* **DATA EXTRACT**
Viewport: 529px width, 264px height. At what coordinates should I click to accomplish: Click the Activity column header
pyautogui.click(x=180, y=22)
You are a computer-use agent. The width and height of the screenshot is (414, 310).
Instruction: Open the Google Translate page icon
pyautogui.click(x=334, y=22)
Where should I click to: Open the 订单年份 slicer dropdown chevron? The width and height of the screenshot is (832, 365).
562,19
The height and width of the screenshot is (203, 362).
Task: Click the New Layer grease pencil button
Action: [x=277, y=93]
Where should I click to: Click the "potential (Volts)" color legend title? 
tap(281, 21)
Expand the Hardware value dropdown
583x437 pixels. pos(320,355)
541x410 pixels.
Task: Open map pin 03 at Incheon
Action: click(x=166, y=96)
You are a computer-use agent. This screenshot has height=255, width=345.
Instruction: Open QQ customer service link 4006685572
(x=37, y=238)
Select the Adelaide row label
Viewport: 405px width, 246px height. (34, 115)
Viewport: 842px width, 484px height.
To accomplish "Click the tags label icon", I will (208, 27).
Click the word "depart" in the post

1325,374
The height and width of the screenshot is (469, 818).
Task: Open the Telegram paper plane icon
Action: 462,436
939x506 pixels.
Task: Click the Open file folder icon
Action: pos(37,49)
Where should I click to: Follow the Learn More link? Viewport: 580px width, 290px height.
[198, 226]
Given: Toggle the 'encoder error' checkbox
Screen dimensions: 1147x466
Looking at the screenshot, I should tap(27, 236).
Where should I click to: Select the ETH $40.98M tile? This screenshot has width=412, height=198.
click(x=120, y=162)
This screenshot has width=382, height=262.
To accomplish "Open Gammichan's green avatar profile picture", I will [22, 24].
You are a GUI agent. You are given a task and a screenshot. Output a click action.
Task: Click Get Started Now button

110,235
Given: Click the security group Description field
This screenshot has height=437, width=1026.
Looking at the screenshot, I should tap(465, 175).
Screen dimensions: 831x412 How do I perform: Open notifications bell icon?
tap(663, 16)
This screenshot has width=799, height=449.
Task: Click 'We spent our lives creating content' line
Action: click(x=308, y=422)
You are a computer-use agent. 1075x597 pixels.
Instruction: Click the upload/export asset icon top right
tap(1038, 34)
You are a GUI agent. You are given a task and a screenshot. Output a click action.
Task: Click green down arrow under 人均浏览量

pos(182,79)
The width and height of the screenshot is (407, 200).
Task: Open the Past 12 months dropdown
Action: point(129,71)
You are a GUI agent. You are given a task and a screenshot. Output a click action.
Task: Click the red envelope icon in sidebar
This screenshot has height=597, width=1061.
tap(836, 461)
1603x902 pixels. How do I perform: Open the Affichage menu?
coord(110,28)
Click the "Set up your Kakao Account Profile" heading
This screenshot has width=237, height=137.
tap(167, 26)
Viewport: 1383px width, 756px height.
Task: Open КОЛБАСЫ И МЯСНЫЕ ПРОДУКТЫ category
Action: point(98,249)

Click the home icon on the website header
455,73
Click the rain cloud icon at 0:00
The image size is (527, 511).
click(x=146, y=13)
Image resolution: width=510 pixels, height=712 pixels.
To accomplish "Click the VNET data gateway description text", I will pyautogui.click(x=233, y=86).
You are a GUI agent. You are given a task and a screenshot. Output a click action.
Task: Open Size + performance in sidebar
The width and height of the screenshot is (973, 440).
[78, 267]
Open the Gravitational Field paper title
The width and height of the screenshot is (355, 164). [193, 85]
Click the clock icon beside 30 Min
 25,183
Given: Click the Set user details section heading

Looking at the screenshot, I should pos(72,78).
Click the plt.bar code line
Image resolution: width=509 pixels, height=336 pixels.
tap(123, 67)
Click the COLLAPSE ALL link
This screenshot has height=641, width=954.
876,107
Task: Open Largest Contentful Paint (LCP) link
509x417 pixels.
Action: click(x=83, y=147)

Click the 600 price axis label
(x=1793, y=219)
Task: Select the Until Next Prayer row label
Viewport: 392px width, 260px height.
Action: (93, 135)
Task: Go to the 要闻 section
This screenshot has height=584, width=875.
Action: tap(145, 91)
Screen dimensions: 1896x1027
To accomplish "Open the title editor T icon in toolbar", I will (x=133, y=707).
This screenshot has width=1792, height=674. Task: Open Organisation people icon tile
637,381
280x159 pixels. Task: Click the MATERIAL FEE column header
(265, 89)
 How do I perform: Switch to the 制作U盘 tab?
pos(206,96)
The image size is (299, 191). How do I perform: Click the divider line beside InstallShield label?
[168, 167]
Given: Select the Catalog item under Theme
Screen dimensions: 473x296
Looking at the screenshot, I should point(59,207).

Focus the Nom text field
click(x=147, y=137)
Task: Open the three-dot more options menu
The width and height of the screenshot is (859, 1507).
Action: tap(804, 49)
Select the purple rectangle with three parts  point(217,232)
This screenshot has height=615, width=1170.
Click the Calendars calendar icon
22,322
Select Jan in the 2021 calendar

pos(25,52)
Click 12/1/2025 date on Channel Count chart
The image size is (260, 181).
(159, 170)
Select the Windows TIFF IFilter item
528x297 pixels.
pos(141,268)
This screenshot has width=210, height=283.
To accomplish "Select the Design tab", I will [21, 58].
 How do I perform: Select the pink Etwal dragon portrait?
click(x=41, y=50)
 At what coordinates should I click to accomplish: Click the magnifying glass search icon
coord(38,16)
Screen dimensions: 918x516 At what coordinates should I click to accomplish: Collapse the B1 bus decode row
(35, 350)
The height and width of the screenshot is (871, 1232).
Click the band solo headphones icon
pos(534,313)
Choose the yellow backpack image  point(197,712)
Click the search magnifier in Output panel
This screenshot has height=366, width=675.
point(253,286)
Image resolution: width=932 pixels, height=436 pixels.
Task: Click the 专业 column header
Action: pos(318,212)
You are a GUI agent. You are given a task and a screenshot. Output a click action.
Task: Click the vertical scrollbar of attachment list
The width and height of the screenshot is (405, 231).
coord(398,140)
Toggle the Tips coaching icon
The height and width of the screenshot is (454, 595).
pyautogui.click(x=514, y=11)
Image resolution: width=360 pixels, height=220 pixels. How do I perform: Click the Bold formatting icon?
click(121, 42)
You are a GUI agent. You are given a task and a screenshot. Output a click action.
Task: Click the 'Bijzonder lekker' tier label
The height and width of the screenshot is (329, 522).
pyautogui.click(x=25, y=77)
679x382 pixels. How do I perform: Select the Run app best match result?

* **TASK TO CARRY OUT**
Transcribe each record exactly. Leave nothing out.

* **ANSWER SECTION**
Viewport: 529px width, 264px height. At what coordinates should I click to accomplish: Click the Activity column header
pyautogui.click(x=180, y=22)
You are a computer-use agent. The width and height of the screenshot is (414, 310).
Instruction: Open the Google Translate page icon
pyautogui.click(x=334, y=22)
Where should I click to: Open the 订单年份 slicer dropdown chevron? The width and height of the screenshot is (832, 365).
562,19
The height and width of the screenshot is (203, 362).
Task: Click the New Layer grease pencil button
Action: [x=277, y=93]
Where should I click to: Click the "potential (Volts)" color legend title? 
tap(281, 21)
Expand the Hardware value dropdown
583x437 pixels. pos(320,355)
541x410 pixels.
Task: Open map pin 03 at Incheon
Action: click(x=166, y=96)
You are a computer-use agent. This screenshot has height=255, width=345.
Instruction: Open QQ customer service link 4006685572
(x=37, y=238)
Select the Adelaide row label
Viewport: 405px width, 246px height. (34, 115)
Viewport: 842px width, 484px height.
To accomplish "Click the tags label icon", I will (208, 27).
Click the word "depart" in the post

1325,374
The height and width of the screenshot is (469, 818).
Task: Open the Telegram paper plane icon
Action: 462,436
939x506 pixels.
Task: Click the Open file folder icon
Action: pos(37,49)
Where should I click to: Follow the Learn More link? Viewport: 580px width, 290px height.
[198, 226]
Given: Toggle the 'encoder error' checkbox
Screen dimensions: 1147x466
Looking at the screenshot, I should tap(27, 236).
Where should I click to: Select the ETH $40.98M tile? This screenshot has width=412, height=198.
click(x=120, y=162)
This screenshot has width=382, height=262.
To accomplish "Open Gammichan's green avatar profile picture", I will [22, 24].
You are a GUI agent. You are given a task and a screenshot. Output a click action.
Task: Click Get Started Now button

110,235
Given: Click the security group Description field
This screenshot has height=437, width=1026.
Looking at the screenshot, I should tap(465, 175).
Screen dimensions: 831x412 How do I perform: Open notifications bell icon?
tap(663, 16)
This screenshot has width=799, height=449.
Task: Click 'We spent our lives creating content' line
Action: click(x=308, y=422)
You are a computer-use agent. 1075x597 pixels.
Instruction: Click the upload/export asset icon top right
tap(1038, 34)
You are a GUI agent. You are given a task and a screenshot. Output a click action.
Task: Click green down arrow under 人均浏览量

pos(182,79)
The width and height of the screenshot is (407, 200).
Task: Open the Past 12 months dropdown
Action: point(129,71)
You are a GUI agent. You are given a task and a screenshot. Output a click action.
Task: Click the red envelope icon in sidebar
This screenshot has height=597, width=1061.
tap(836, 461)
1603x902 pixels. How do I perform: Open the Affichage menu?
coord(110,28)
Click the "Set up your Kakao Account Profile" heading
This screenshot has width=237, height=137.
tap(167, 26)
Viewport: 1383px width, 756px height.
Task: Open КОЛБАСЫ И МЯСНЫЕ ПРОДУКТЫ category
Action: point(98,249)

Click the home icon on the website header
455,73
Click the rain cloud icon at 0:00
The image size is (527, 511).
click(x=146, y=13)
Image resolution: width=510 pixels, height=712 pixels.
To accomplish "Click the VNET data gateway description text", I will pyautogui.click(x=233, y=86).
You are a GUI agent. You are given a task and a screenshot. Output a click action.
Task: Open Size + performance in sidebar
The width and height of the screenshot is (973, 440).
[78, 267]
Open the Gravitational Field paper title
The width and height of the screenshot is (355, 164). [193, 85]
Click the clock icon beside 30 Min
 25,183
Given: Click the Set user details section heading

Looking at the screenshot, I should pos(72,78).
Click the plt.bar code line
Image resolution: width=509 pixels, height=336 pixels.
tap(123, 67)
Click the COLLAPSE ALL link
This screenshot has height=641, width=954.
876,107
Task: Open Largest Contentful Paint (LCP) link
509x417 pixels.
Action: click(x=83, y=147)

Click the 600 price axis label
(x=1793, y=219)
Task: Select the Until Next Prayer row label
Viewport: 392px width, 260px height.
Action: (93, 135)
Task: Go to the 要闻 section
This screenshot has height=584, width=875.
Action: tap(145, 91)
Screen dimensions: 1896x1027
To accomplish "Open the title editor T icon in toolbar", I will (x=133, y=707).
This screenshot has width=1792, height=674. Task: Open Organisation people icon tile
637,381
280x159 pixels. Task: Click the MATERIAL FEE column header
(265, 89)
 How do I perform: Switch to the 制作U盘 tab?
pos(206,96)
The image size is (299, 191). How do I perform: Click the divider line beside InstallShield label?
[168, 167]
Given: Select the Catalog item under Theme
Screen dimensions: 473x296
Looking at the screenshot, I should point(59,207).

Focus the Nom text field
click(x=147, y=137)
Task: Open the three-dot more options menu
The width and height of the screenshot is (859, 1507).
Action: tap(804, 49)
Select the purple rectangle with three parts  point(217,232)
This screenshot has height=615, width=1170.
Click the Calendars calendar icon
22,322
Select Jan in the 2021 calendar

pos(25,52)
Click 12/1/2025 date on Channel Count chart
The image size is (260, 181).
(159, 170)
Select the Windows TIFF IFilter item
528x297 pixels.
pos(141,268)
This screenshot has width=210, height=283.
To accomplish "Select the Design tab", I will [21, 58].
 How do I perform: Select the pink Etwal dragon portrait?
click(x=41, y=50)
 At what coordinates should I click to accomplish: Click the magnifying glass search icon
coord(38,16)
Screen dimensions: 918x516 At what coordinates should I click to accomplish: Collapse the B1 bus decode row
(35, 350)
The height and width of the screenshot is (871, 1232).
Click the band solo headphones icon
pos(534,313)
Choose the yellow backpack image  point(197,712)
Click the search magnifier in Output panel
This screenshot has height=366, width=675.
point(253,286)
Image resolution: width=932 pixels, height=436 pixels.
Task: Click the 专业 column header
Action: pos(318,212)
You are a GUI agent. You are given a task and a screenshot. Output a click action.
Task: Click the vertical scrollbar of attachment list
The width and height of the screenshot is (405, 231).
coord(398,140)
Toggle the Tips coaching icon
The height and width of the screenshot is (454, 595).
pyautogui.click(x=514, y=11)
Image resolution: width=360 pixels, height=220 pixels. How do I perform: Click the Bold formatting icon?
click(121, 42)
You are a GUI agent. You are given a task and a screenshot. Output a click action.
Task: Click the 'Bijzonder lekker' tier label
The height and width of the screenshot is (329, 522).
pyautogui.click(x=25, y=77)
679x382 pixels. How do I perform: Select the Run app best match result?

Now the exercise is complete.